Pure-Rust handlers that wrap a client.call().await are fine as-is — at worst one extra upstream call happens after the user clicked delete. Handlers that loop over paginated upstream results should add if ctx.cancel.is_cancelled() { return JobOutcome::Failed("cancelled".into()); } at the loop head.

Backends

SQLite (default)

SqliteStorage opens a WAL-mode file with a single-writer pool + multi-reader pool. Migrations run idempotently on open. Suitable for single-process desktop apps; the lease-elected coordinator paths are no-ops (the lone process always wins).

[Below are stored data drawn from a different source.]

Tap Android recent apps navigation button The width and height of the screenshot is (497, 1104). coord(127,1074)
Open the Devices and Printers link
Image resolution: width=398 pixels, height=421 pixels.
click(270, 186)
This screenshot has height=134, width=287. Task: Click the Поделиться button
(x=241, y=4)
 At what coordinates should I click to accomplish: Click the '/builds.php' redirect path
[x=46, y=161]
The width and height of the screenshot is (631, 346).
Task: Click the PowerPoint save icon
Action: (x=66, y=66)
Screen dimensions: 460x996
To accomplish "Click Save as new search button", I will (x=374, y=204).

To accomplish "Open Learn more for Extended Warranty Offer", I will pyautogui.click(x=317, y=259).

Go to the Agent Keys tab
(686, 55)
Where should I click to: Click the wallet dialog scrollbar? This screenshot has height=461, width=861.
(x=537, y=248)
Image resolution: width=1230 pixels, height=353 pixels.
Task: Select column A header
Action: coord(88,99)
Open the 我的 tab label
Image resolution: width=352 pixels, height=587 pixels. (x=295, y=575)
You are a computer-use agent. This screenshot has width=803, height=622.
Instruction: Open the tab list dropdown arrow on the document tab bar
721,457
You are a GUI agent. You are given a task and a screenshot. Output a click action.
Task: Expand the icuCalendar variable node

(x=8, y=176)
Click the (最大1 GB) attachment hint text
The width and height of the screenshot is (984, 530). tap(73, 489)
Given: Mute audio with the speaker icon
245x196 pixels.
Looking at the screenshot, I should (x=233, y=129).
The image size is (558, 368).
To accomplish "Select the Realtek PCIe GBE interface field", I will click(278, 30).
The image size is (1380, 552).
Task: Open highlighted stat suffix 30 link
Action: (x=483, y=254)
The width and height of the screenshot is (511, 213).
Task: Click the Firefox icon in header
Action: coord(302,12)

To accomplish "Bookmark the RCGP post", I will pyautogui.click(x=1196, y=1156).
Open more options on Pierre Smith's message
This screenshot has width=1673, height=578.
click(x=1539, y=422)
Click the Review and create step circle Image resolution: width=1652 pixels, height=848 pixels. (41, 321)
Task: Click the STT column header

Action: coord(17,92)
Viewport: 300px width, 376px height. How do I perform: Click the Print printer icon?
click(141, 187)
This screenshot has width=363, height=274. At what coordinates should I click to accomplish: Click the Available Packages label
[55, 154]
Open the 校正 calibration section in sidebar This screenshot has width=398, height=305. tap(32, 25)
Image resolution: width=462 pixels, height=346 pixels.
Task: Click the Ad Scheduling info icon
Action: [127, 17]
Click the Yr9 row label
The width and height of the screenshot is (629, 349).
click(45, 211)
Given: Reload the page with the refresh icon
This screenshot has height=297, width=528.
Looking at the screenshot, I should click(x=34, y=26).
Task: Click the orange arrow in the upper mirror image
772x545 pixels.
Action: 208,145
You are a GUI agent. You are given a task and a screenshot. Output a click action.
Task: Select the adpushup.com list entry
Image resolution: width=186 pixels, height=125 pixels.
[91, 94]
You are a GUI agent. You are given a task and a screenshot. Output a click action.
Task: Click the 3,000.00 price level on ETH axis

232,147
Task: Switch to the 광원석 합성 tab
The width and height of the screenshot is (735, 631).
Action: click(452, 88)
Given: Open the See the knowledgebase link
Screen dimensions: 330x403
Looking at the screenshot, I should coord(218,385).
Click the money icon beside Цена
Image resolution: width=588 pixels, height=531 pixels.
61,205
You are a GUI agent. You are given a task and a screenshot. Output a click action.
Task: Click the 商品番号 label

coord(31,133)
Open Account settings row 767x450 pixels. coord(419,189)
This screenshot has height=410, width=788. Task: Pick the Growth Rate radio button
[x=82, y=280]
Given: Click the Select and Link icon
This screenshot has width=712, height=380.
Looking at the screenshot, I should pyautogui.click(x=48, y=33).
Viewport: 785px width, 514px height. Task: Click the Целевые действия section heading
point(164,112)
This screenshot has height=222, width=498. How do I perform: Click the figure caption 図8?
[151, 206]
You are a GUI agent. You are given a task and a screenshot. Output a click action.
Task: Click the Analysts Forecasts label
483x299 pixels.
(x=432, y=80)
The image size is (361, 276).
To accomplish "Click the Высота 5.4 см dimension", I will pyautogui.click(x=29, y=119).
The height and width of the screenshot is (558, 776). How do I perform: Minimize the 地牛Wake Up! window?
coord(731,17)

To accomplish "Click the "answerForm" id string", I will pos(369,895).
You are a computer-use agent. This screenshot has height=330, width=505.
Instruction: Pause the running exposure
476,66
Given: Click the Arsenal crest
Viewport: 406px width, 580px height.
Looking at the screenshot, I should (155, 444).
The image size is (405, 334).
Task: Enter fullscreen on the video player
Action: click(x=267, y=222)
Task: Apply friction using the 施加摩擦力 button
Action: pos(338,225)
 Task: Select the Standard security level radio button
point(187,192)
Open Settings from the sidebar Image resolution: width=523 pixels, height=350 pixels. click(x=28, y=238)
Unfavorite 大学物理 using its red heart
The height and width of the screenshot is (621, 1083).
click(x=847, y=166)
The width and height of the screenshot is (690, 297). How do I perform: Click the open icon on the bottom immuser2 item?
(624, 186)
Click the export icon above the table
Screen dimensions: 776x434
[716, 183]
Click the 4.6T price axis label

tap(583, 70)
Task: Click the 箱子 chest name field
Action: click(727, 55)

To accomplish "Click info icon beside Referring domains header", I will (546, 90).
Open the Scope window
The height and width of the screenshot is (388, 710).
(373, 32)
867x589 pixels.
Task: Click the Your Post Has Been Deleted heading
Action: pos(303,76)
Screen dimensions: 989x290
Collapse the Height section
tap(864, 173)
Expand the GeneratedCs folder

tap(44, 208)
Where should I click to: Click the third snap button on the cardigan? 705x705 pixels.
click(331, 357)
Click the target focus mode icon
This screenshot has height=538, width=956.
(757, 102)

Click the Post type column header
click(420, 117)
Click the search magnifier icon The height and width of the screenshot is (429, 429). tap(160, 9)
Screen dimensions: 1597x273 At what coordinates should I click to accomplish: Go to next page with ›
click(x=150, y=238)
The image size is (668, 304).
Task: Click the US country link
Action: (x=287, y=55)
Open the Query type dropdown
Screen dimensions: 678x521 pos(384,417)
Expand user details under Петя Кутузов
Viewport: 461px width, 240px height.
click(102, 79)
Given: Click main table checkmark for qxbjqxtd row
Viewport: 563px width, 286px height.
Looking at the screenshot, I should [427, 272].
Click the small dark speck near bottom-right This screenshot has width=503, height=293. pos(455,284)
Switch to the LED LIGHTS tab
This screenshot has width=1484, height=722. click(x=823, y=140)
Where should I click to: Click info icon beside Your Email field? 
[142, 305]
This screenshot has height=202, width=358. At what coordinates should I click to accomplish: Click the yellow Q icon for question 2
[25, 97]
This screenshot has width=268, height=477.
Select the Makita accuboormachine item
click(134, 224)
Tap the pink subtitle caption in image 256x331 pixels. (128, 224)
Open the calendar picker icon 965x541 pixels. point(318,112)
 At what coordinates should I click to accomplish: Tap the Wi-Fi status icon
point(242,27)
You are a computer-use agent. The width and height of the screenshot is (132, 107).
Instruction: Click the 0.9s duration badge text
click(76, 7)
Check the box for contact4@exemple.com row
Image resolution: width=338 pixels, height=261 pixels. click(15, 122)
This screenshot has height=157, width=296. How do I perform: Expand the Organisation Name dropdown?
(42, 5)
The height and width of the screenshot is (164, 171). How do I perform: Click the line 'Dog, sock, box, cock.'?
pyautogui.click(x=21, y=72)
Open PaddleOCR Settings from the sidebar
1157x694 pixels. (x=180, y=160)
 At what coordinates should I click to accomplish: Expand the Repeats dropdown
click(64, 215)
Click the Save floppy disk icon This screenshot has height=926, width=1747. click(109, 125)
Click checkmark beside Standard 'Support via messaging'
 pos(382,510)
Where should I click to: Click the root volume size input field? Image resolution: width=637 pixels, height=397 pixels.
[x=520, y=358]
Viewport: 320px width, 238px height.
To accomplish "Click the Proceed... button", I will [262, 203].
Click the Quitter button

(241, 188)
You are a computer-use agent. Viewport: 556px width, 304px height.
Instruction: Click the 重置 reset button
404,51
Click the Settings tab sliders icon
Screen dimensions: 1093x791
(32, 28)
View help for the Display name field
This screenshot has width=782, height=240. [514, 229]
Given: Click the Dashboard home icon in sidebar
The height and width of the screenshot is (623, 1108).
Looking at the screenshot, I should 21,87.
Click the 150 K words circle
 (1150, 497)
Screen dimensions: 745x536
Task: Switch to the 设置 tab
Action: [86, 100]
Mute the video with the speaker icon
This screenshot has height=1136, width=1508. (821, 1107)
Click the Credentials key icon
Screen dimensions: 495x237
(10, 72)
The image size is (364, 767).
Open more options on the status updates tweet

Postgres (--features postgres)

PostgresStorage uses SELECT … FOR UPDATE SKIP LOCKED for atomic claims, LISTEN/NOTIFY for instant wake-up on enqueue, and per-host process registry rows with heartbeat-based liveness. The cron / cleanup / metrics loops gate their work behind a cron_leader lease so N pods don't each redundantly run them.

Configuration

A queue_database.toml file at either <config_dir>/queue_database.toml (per your QueuePaths impl) or any parent directory of CWD (up to 4 levels) selects the backend. Missing file → SQLite at <data_dir>/queue.sqlite.

# SQLite (default)
adapter = "sqlite"
# path = "/custom/path/to/queue.sqlite"
# Postgres
adapter = "postgres"
host = "db.internal"
database = "tech_admin"
username = "tech_admin"
password_env = "TECH_ADMIN_DB_PASSWORD"  # reads the env var by name
max_connections = 30

Admin CLI

cargo run --bin jobs-db -- <create | drop | migrate | reset | status>

Uses JOBS_CONFIG_DIR / JOBS_DATA_DIR env vars for paths (falls back to ./jobs/config / ./jobs/data when unset).

License

Dual-licensed under either of

at your option. Contributions intentionally submitted for inclusion in this crate shall be dual-licensed as above, without any additional terms or conditions.